Input |
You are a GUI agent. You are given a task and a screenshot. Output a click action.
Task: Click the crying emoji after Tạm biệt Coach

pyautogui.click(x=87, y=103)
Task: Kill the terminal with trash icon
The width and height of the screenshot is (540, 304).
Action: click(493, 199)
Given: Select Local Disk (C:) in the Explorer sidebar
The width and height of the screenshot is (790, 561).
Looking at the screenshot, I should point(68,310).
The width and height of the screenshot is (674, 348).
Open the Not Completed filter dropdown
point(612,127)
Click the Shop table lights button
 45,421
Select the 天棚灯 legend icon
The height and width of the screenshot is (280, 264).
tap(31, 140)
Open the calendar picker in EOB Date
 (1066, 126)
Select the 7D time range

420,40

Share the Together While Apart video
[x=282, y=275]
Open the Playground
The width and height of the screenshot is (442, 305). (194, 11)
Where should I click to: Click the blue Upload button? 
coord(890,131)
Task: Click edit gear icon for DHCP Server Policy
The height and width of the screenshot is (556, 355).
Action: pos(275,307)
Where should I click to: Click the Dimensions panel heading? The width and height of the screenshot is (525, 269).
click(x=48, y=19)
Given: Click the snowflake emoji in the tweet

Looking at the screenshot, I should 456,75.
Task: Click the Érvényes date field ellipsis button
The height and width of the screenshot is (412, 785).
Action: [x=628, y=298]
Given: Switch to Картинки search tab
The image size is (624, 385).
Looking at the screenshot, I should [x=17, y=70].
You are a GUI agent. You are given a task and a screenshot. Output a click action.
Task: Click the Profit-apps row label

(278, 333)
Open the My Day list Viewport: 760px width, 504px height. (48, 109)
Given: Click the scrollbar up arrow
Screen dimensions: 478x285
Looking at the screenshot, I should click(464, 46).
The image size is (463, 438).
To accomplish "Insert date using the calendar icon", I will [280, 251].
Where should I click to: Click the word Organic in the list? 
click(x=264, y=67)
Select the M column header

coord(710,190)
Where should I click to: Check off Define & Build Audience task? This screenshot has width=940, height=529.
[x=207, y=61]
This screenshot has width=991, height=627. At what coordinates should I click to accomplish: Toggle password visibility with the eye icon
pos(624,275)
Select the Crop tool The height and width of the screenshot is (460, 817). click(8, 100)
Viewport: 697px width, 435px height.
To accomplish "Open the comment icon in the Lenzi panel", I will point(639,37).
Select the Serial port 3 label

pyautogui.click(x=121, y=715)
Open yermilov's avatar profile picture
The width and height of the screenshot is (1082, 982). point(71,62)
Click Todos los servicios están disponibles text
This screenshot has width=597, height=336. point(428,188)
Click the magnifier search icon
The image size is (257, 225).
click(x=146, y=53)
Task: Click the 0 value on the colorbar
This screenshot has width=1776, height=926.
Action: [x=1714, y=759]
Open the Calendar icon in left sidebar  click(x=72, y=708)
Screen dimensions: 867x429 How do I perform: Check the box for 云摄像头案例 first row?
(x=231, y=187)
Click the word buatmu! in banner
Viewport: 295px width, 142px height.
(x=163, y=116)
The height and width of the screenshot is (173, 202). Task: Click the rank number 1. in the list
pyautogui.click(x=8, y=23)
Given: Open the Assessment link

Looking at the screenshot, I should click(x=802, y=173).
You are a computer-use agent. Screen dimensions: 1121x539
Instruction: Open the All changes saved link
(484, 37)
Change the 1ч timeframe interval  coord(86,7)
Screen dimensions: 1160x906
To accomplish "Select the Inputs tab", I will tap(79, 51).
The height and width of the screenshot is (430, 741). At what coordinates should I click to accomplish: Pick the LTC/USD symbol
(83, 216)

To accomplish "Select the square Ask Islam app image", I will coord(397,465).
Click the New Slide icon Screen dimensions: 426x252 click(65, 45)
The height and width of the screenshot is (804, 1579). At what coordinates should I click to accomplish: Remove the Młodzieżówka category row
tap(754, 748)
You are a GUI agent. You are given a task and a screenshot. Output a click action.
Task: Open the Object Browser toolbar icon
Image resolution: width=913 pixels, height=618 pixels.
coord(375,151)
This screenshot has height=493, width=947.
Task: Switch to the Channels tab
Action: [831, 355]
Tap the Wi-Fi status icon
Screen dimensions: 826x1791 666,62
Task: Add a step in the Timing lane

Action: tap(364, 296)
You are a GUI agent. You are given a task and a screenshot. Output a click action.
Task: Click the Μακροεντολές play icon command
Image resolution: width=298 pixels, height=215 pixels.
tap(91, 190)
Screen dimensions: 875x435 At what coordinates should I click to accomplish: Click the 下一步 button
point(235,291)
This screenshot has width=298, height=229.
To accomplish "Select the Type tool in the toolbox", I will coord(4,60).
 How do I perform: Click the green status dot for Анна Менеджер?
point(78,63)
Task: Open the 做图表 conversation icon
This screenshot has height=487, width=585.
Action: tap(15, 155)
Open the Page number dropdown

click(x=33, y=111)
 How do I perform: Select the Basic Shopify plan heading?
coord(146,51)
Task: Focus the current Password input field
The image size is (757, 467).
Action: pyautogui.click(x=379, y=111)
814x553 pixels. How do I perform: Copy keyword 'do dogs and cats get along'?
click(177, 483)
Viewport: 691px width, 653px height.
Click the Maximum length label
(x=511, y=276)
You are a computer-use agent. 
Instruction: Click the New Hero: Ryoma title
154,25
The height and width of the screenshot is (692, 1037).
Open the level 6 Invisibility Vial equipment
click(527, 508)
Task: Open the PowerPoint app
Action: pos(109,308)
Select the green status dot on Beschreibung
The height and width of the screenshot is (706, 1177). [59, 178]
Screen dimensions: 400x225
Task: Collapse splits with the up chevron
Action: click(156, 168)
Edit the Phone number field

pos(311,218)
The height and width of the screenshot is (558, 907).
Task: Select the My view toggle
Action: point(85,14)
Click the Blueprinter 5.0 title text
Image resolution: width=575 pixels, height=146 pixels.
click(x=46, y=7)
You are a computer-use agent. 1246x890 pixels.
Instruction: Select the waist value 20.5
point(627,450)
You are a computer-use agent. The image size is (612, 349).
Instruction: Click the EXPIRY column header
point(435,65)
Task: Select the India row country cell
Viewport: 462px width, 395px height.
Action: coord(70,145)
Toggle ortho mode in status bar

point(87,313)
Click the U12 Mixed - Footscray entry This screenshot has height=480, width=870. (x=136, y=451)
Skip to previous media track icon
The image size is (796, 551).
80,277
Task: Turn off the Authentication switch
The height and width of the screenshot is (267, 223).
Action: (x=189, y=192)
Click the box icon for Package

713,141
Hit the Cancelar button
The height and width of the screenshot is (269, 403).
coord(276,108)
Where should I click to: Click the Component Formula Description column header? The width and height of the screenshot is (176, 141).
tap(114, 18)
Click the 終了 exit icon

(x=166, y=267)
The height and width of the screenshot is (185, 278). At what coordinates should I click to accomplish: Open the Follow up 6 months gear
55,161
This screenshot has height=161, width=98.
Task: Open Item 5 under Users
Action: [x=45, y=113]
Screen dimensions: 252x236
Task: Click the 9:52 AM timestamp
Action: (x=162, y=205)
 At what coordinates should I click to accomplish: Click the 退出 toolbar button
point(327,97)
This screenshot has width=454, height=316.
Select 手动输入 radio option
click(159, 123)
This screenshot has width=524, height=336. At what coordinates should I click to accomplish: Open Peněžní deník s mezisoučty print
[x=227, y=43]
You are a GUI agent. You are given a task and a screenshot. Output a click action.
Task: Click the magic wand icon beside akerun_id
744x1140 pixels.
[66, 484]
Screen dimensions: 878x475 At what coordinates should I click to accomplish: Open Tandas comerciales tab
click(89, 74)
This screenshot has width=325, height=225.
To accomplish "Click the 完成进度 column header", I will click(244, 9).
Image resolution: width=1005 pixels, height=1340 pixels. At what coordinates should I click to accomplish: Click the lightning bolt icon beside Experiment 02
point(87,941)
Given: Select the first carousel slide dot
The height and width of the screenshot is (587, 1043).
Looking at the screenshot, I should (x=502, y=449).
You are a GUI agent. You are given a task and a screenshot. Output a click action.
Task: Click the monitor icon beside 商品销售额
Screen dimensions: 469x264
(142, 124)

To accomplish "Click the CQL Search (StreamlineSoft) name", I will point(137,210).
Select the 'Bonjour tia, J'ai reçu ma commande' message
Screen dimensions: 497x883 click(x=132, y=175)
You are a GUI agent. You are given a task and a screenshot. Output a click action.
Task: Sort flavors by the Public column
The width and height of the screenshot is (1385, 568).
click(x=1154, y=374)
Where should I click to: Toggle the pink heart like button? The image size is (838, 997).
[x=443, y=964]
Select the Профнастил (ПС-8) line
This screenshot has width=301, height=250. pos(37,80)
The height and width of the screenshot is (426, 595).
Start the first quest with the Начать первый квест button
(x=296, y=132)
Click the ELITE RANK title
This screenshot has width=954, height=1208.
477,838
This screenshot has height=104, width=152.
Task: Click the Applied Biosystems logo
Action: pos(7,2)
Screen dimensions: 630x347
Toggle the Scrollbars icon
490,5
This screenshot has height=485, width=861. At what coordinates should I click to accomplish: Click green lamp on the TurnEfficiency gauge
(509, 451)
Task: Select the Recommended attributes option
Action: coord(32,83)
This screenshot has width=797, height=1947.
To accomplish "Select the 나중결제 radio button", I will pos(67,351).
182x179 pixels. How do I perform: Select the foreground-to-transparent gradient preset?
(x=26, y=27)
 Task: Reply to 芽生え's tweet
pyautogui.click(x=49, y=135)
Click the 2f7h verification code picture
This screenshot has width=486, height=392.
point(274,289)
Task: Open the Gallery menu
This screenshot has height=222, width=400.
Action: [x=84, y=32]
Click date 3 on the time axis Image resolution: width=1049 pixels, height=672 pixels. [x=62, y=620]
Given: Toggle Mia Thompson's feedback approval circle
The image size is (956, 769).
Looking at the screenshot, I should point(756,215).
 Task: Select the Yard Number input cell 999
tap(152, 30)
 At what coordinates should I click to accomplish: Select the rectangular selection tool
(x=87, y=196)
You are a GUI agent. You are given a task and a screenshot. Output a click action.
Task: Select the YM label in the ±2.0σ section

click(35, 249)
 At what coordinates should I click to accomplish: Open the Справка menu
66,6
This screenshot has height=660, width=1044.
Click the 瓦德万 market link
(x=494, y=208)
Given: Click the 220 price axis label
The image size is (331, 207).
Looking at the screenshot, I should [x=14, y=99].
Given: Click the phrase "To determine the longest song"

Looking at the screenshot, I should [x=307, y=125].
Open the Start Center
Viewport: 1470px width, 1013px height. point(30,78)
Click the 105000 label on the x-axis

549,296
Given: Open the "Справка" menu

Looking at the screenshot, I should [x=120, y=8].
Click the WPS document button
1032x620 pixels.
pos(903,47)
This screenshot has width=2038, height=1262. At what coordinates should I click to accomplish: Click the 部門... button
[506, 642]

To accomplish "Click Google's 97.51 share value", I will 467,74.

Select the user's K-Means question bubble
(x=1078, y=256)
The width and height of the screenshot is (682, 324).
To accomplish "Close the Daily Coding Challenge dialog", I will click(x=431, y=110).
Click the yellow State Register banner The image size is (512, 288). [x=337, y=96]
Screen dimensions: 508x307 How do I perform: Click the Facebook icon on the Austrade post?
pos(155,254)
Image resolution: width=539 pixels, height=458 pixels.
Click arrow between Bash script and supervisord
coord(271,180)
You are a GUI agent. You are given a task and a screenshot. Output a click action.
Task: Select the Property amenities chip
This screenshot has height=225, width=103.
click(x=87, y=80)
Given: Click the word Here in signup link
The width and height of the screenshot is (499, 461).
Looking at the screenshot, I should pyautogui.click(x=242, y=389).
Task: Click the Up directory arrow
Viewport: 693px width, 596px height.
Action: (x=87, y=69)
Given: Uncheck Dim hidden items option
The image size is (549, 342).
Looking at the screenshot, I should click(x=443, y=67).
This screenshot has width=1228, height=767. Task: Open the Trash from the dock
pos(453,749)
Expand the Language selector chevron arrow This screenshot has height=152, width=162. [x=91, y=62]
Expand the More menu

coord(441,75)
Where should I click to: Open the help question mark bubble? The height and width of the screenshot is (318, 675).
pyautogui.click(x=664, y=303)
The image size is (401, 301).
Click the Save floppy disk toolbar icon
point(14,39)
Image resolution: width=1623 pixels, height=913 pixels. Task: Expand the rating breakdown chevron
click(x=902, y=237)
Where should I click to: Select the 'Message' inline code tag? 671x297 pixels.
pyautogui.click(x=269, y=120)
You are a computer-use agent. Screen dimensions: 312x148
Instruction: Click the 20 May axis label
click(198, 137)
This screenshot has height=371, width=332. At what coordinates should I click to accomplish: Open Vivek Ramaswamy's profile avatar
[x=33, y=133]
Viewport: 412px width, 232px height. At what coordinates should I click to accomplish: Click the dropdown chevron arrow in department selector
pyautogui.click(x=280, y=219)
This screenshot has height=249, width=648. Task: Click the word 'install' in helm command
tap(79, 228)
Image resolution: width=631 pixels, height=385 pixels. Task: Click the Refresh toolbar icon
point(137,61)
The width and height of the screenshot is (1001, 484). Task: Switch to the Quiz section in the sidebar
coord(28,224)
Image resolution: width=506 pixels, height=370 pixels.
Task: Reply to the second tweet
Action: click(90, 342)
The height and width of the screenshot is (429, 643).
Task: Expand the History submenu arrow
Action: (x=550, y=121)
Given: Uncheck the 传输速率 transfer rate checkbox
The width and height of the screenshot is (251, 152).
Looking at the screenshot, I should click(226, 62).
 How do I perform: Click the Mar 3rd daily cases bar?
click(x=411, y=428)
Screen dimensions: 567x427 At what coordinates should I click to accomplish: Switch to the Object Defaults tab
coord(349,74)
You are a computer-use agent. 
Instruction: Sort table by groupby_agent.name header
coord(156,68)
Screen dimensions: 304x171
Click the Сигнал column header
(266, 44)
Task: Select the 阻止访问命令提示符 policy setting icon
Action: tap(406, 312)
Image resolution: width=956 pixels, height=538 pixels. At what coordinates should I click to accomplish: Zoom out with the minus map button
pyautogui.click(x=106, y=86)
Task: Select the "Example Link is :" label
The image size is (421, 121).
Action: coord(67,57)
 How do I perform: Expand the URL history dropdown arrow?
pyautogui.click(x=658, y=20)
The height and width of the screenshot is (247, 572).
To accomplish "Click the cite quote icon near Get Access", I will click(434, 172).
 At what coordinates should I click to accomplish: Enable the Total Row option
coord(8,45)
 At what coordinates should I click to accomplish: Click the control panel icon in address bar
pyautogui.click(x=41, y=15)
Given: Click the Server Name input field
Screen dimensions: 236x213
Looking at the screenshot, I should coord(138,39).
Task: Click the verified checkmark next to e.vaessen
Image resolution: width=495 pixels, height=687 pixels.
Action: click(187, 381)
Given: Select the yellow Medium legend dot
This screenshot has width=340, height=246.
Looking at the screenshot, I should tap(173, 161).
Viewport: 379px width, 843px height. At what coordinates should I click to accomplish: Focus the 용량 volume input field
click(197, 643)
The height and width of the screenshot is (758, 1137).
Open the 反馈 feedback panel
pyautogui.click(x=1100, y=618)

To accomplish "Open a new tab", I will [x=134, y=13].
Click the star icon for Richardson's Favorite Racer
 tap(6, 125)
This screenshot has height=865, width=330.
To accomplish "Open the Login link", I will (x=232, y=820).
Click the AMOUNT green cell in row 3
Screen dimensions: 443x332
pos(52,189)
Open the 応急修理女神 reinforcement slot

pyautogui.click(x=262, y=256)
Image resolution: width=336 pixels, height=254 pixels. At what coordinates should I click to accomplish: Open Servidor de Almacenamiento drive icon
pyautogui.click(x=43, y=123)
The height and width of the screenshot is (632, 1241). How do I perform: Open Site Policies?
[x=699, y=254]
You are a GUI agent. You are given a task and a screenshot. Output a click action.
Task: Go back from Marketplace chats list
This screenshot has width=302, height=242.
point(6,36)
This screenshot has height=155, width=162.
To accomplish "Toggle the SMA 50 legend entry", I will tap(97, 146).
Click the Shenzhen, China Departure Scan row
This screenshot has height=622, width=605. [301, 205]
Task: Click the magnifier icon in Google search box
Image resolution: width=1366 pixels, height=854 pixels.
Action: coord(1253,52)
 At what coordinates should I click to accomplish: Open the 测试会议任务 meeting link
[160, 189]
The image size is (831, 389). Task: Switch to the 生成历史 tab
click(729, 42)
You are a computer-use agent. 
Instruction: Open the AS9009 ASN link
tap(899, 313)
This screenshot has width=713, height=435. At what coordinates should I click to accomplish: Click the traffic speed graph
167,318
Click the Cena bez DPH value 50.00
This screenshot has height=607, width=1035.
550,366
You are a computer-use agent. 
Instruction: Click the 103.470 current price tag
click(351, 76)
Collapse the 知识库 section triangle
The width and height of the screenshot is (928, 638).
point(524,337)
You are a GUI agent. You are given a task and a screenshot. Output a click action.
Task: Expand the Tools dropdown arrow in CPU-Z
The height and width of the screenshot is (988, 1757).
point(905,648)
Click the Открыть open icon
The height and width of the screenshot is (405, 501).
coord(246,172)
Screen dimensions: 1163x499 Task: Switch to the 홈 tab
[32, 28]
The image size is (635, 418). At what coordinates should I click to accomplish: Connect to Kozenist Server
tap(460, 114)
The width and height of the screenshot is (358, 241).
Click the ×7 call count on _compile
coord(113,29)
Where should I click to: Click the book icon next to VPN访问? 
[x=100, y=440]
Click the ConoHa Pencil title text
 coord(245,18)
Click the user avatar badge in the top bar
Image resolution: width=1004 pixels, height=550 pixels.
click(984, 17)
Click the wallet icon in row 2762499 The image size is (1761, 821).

What you should do | Provide the number of lines in the data above that contain the string "yellow", and nothing else.

Answer to this problem | 2